• _What you are asked to do_
Go over the entries below line by line, copying each one that contains the word "navigation".

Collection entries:
Segment Open

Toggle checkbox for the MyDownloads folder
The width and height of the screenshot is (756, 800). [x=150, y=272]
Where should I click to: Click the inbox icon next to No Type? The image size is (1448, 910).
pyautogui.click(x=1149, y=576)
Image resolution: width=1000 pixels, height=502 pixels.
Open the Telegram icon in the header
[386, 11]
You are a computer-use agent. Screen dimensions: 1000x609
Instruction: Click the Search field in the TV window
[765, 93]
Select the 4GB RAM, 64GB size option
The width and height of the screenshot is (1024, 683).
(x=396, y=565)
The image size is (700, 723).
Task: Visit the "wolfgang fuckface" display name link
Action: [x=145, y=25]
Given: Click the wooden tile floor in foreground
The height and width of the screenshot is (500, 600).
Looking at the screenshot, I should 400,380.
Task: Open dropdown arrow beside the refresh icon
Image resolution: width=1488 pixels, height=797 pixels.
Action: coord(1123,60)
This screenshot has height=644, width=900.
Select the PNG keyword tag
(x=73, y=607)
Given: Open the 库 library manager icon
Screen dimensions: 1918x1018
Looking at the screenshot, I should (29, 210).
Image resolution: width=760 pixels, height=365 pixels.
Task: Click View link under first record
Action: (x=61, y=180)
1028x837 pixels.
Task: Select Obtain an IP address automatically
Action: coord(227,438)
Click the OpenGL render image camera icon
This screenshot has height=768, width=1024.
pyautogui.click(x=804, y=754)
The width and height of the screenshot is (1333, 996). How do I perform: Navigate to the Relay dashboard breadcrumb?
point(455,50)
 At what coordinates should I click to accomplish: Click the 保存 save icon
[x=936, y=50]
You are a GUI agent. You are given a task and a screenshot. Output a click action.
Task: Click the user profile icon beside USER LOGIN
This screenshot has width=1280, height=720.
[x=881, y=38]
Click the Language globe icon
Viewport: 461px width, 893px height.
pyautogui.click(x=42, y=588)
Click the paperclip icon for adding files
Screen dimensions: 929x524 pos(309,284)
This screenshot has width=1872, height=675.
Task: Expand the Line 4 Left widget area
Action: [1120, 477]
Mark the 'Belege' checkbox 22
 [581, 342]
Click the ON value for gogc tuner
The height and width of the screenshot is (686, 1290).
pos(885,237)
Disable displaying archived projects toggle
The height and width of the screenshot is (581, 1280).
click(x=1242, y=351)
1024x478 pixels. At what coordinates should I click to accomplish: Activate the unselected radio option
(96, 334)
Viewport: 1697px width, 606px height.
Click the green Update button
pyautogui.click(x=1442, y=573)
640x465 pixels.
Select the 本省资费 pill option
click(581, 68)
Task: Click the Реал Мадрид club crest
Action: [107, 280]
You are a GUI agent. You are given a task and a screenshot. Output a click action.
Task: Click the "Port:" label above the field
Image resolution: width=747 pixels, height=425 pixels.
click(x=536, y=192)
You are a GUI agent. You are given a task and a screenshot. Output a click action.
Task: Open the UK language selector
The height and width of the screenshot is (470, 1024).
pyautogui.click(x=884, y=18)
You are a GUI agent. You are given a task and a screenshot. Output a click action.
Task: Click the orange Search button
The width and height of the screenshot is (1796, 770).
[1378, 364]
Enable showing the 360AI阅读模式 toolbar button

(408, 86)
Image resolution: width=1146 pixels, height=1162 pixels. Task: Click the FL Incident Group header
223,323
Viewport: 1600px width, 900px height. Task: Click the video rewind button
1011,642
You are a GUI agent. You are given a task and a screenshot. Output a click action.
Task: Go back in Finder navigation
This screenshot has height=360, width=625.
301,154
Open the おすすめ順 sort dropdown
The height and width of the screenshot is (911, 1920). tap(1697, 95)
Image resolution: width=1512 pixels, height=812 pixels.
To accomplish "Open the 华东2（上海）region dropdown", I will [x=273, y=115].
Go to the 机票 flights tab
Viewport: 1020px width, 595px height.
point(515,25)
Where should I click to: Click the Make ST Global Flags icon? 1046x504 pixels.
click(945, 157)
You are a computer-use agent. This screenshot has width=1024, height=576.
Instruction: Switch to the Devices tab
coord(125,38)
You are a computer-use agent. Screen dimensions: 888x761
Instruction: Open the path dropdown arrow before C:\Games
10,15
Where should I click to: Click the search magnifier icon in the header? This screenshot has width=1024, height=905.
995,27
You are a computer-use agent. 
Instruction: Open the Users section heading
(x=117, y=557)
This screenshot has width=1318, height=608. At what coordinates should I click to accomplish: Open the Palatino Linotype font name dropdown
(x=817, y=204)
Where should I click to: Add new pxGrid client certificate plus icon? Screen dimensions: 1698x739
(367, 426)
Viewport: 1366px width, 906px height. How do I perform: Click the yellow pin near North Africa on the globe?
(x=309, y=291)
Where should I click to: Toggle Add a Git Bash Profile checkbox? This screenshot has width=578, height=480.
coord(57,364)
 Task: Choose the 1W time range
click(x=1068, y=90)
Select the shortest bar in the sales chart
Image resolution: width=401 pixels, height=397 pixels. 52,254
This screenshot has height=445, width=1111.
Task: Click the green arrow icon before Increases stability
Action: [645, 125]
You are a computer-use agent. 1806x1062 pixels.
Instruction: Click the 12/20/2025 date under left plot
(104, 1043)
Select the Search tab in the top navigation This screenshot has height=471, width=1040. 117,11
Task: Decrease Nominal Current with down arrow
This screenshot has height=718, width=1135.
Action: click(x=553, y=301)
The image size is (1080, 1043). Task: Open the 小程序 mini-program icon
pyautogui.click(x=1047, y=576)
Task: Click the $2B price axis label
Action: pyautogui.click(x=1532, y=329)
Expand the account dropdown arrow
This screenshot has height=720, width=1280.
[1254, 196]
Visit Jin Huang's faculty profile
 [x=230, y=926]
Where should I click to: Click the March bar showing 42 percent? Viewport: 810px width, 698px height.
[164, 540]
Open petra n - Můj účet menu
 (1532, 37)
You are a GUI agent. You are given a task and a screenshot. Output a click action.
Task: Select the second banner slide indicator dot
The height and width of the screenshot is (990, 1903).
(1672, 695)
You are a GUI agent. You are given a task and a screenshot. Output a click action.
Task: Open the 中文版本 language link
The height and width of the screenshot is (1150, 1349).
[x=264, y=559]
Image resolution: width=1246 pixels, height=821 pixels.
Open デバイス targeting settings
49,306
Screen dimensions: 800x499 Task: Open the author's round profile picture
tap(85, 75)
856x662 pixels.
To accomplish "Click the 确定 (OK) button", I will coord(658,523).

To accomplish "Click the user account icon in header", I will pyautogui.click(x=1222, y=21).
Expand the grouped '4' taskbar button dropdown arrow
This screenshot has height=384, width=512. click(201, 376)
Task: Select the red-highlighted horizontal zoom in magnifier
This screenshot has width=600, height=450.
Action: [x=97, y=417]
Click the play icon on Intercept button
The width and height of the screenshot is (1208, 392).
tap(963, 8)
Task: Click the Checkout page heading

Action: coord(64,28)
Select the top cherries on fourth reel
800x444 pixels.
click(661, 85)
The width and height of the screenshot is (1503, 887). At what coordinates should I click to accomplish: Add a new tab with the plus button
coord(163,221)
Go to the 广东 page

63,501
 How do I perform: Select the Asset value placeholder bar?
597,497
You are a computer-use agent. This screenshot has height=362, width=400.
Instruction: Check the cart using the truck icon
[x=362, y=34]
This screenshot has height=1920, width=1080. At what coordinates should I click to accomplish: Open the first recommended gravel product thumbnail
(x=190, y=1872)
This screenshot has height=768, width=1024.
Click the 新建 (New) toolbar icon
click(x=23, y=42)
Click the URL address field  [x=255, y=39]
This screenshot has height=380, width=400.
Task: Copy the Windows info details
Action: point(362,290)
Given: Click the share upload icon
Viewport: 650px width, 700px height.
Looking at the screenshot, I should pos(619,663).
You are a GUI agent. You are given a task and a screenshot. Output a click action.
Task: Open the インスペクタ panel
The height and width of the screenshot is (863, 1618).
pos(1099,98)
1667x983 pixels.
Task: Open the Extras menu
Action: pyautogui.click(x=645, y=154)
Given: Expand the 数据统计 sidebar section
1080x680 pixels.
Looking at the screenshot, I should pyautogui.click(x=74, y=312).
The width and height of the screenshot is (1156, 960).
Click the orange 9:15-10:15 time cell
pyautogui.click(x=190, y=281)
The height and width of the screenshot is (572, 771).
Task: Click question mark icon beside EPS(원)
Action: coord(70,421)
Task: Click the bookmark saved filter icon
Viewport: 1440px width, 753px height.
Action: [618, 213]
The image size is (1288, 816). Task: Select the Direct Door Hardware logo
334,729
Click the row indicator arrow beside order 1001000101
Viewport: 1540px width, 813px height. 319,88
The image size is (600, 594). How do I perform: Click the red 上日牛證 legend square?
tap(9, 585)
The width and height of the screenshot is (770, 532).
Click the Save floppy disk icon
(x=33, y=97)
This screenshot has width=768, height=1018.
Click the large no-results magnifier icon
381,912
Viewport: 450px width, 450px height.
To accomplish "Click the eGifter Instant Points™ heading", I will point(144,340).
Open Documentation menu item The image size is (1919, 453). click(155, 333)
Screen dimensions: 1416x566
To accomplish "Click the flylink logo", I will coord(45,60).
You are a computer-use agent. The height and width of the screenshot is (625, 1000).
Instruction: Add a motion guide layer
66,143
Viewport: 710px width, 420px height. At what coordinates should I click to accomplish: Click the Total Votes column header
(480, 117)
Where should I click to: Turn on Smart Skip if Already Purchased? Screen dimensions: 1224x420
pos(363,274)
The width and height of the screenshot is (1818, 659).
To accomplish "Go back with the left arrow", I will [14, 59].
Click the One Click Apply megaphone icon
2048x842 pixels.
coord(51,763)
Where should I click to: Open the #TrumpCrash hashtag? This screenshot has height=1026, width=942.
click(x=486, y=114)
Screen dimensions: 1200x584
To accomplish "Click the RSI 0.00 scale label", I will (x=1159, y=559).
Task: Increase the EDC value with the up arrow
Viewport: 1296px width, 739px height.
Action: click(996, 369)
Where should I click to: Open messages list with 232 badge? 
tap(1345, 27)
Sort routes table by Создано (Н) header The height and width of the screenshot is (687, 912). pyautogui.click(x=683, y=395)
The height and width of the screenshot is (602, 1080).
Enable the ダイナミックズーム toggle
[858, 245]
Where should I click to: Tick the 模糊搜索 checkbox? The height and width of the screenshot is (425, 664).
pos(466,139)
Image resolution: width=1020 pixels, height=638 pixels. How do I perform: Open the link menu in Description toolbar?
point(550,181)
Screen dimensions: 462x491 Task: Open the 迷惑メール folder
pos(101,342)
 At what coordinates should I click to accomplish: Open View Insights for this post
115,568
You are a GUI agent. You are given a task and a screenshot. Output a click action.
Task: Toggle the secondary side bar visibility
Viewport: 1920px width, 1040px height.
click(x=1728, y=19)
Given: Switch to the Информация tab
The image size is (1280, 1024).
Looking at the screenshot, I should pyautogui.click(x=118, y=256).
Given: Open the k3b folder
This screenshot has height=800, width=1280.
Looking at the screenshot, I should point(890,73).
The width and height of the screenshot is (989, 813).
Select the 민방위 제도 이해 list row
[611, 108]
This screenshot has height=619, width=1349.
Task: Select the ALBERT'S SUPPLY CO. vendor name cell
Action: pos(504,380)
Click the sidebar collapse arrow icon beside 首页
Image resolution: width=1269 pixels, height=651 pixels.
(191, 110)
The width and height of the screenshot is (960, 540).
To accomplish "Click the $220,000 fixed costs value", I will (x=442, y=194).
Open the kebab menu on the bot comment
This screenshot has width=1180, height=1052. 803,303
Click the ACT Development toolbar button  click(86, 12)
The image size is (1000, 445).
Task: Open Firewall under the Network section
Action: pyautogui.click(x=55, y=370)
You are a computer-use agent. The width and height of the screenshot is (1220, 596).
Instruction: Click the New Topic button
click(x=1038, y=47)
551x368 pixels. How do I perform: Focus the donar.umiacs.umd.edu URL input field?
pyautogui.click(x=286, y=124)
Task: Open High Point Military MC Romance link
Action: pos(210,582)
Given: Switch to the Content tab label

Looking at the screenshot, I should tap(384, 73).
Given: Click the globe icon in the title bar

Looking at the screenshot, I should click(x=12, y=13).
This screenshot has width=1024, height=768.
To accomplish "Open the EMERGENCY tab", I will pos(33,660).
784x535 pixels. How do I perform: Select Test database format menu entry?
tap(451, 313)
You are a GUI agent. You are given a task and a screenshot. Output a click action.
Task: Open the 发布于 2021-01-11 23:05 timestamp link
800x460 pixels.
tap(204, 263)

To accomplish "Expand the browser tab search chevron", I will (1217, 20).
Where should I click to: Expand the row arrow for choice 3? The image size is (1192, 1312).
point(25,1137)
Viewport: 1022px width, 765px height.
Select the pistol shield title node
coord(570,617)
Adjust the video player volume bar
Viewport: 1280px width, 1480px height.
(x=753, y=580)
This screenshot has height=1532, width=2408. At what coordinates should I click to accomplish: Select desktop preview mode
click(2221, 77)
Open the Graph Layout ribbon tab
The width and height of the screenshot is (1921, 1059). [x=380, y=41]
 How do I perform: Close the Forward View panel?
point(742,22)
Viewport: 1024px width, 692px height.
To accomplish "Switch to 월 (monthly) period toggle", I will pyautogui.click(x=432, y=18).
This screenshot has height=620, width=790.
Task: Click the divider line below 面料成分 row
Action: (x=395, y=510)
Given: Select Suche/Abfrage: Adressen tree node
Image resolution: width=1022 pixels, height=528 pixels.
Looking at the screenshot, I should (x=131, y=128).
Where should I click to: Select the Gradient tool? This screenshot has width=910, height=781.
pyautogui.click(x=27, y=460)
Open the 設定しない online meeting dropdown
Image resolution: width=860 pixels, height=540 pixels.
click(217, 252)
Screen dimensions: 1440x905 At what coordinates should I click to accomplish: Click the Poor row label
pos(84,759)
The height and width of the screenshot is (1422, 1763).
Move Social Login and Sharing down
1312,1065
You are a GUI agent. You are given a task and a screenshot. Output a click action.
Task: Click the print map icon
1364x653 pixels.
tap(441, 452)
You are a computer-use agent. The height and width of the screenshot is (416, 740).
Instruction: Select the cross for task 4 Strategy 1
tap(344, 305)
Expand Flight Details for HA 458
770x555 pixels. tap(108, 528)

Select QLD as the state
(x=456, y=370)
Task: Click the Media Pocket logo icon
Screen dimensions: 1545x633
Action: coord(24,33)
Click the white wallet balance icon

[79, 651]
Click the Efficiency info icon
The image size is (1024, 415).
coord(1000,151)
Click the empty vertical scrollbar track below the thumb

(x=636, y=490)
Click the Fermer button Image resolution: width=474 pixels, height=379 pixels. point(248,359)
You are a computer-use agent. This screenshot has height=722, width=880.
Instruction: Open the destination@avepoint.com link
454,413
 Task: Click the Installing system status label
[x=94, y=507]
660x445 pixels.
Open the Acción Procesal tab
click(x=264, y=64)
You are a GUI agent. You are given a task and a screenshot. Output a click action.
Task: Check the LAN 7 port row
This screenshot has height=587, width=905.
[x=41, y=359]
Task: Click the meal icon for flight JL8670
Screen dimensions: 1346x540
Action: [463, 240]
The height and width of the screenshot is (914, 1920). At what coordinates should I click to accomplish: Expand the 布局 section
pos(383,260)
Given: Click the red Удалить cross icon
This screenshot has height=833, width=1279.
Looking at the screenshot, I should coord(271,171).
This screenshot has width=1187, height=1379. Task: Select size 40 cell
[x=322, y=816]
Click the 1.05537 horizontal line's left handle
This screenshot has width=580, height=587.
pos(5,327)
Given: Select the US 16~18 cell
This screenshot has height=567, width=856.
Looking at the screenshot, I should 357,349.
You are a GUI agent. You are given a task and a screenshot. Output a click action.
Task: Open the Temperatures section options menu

Segment Closed

• _Answer to this problem_
Task: Go back in Finder navigation
Select the Search tab in the top navigation This screenshot has height=471, width=1040. 117,11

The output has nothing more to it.